Ik dacht: laat ik 2022 eens goed beginnen met de vuistdikke roman die 2666 is. Van een Chileens auteur ook nog, want ik vind dat ik veel te weinig Spaanstalige romans heb gelezen in mijn leven. Op basis van andere besprekingen verwachtte ik een hallucinante, uitdagende, confronterende roman, maar ik las een boek dat voor driekwart doodsaai was.

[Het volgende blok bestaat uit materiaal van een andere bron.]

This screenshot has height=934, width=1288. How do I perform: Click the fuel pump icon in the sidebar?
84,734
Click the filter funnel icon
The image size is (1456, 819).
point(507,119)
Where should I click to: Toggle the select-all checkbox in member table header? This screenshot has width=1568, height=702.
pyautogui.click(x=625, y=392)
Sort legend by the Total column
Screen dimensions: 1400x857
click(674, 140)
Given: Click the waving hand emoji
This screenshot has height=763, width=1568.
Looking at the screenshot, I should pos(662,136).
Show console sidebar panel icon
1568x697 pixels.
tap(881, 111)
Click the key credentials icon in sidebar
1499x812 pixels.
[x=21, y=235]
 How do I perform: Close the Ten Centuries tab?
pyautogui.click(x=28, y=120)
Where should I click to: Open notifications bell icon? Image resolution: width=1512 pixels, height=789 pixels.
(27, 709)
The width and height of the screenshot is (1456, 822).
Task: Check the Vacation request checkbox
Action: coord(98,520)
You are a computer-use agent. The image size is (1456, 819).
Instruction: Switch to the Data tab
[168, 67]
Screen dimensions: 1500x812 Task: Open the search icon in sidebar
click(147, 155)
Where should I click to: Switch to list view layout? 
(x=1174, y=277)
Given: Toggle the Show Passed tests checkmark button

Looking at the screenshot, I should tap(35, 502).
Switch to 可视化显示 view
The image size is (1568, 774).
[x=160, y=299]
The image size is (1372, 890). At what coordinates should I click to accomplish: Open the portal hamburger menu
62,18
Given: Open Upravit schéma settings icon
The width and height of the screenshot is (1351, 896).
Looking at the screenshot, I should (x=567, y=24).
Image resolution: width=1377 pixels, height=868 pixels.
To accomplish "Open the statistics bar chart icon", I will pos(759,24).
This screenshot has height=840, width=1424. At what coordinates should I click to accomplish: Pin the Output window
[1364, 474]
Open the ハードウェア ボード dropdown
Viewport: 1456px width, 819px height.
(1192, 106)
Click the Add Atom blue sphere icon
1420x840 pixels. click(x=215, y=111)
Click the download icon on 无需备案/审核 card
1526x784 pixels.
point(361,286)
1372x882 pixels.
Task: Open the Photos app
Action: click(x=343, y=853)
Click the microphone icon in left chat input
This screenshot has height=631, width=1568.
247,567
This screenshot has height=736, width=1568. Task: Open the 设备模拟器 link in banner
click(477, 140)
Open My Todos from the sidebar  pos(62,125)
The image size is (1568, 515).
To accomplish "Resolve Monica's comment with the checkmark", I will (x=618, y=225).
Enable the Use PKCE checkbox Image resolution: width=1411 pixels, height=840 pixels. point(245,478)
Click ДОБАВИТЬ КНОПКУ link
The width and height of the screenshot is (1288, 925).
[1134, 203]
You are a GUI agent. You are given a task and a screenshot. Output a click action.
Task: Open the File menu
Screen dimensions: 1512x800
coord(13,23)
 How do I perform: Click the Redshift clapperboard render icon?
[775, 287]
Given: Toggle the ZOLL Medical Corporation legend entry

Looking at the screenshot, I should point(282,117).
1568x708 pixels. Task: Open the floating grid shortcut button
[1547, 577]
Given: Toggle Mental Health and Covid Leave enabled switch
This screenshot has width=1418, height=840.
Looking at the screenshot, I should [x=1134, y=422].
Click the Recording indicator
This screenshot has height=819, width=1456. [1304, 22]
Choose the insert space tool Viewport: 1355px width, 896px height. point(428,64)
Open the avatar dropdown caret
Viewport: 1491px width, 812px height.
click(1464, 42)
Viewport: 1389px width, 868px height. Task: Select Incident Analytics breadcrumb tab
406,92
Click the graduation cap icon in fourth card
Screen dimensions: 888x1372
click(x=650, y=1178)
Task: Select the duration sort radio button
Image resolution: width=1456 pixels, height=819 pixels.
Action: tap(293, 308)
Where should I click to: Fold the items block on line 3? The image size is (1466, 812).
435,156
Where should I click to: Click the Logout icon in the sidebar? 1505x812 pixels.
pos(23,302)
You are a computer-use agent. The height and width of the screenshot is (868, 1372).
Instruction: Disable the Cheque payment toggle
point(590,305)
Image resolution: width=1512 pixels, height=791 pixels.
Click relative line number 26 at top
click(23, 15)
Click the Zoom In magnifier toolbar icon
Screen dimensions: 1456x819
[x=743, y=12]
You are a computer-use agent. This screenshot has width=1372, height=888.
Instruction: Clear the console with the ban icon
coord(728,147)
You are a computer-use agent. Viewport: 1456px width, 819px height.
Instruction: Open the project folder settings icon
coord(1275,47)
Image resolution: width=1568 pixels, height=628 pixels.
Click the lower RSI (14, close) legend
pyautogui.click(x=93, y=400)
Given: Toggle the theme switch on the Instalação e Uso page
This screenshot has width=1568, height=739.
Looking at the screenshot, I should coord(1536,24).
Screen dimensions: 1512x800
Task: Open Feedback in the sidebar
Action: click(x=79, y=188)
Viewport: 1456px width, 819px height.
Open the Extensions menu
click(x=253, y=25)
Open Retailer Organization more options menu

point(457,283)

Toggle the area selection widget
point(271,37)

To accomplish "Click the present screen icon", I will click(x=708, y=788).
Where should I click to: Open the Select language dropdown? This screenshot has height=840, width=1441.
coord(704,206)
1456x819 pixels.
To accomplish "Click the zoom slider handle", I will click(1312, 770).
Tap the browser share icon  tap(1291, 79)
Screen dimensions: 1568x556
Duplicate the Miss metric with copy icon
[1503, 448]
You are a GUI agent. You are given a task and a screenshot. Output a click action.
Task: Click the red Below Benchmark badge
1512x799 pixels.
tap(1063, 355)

Was 2666 niet zo toegankelijk geschreven, dan had ik dit boek ongetwijfeld na deel III (het boek bestaat uit vijf delen) aan de kant gelegd. De verdienste van het boek is dan ook dat je erdoorheen vliegt, het maakt bij deze roman absoluut niet uit dat je gedachten afdwalen of dat je misschien over een woordje heen leest, want heel weinig in deze roman is belangwekkend.
Pover
De enige delen die ik nog wel oprecht boeiend vond, waren deel I en deel IV. Hoe aan het begin de zoektocht naar de mysterieuze schrijver Benno van Archimboldi wordt ingeleid is leuk en fascinerend. De ellenlange opsomming van verkrachte en vermoorde vrouwen in het Mexicaanse Santa Teresa in het vierde deel is ook wel een schot in de roos. Dit deel kwam wel het meeste in de buurt van waar ik op voorhand op gehoopt had.
Toch lijden deze delen – zij het in mindere mate – aan het probleem dat ik met het hele werk had. Het grootste deel van deze verhalen bestaat namelijk uit overbodige ballast, en Bolaño is geen goed genoeg schrijver om de lezer te doen laten vergeten dat hij eigenlijk helemaal niets te vertellen heeft. Stijl komt bij mij eigenlijk altijd op de eerste plaats, het verhaal zelf is van secundair belang, maar ik vond het stilistisch allemaal zo pover dat ik ook het verhaal op den duur zeer vervelend begon te vinden.
Matig
Vooral de dialogen zijn lachwekkend slecht. Ze zijn volkomen onnatuurlijk en zorgen ervoor dat geen enkel personage ook maar een klein beetje gaat leven. In die 2000 pagina’s (ik las het eboek) ben ik geen enkele keer stil blijven staan bij een mooie zin of bij een raak geformuleerde gedachte. Nee, op geen enkel moment zoog Bolaño’s stijl mij het verhaal in met het resultaat dat de uitgesponnen uitweidingen en uitgebreide geschiedenissen mij volkomen koud lieten.
Het is vrij teleurstellend dat ik echt niks meeneem uit een roman waar ik twee weken lang in bezig ben geweest. Het was een totaal niet bijzondere leeservaring die daarom ook totaal niet uitnodigt om te duiken in de aanwezige secundaire literatuur. Jammer, 2666 zal mij vooral bij blijven als een oppervlakkig, matig geschreven boek.
Vier literatuurfanaten, drie mannen en een vrouw, worden verbonden door hun gemeenschappelijk fascinatie voor het werk van Benno von Archimboldi, een mysterieuze Duitse schrijver. Ze maken een absurde bedevaart naar Santa Teresa, aan de grens van Mexico met de Verenigde Staten, waar Archimboldi zou zijn gezien. Eenmaal in Santa Teresa komen ze erachter dat de stad sinds jaren het decor vormt van een reeks afschuwelijke misdrijven. Op de vuilstortplaatsen van de stad worden met grote regelmaat levenloze lichamen van vrouwen aangetroffen. Allemaal vertonen ze sporen van meedogenloze verkrachting en marteling.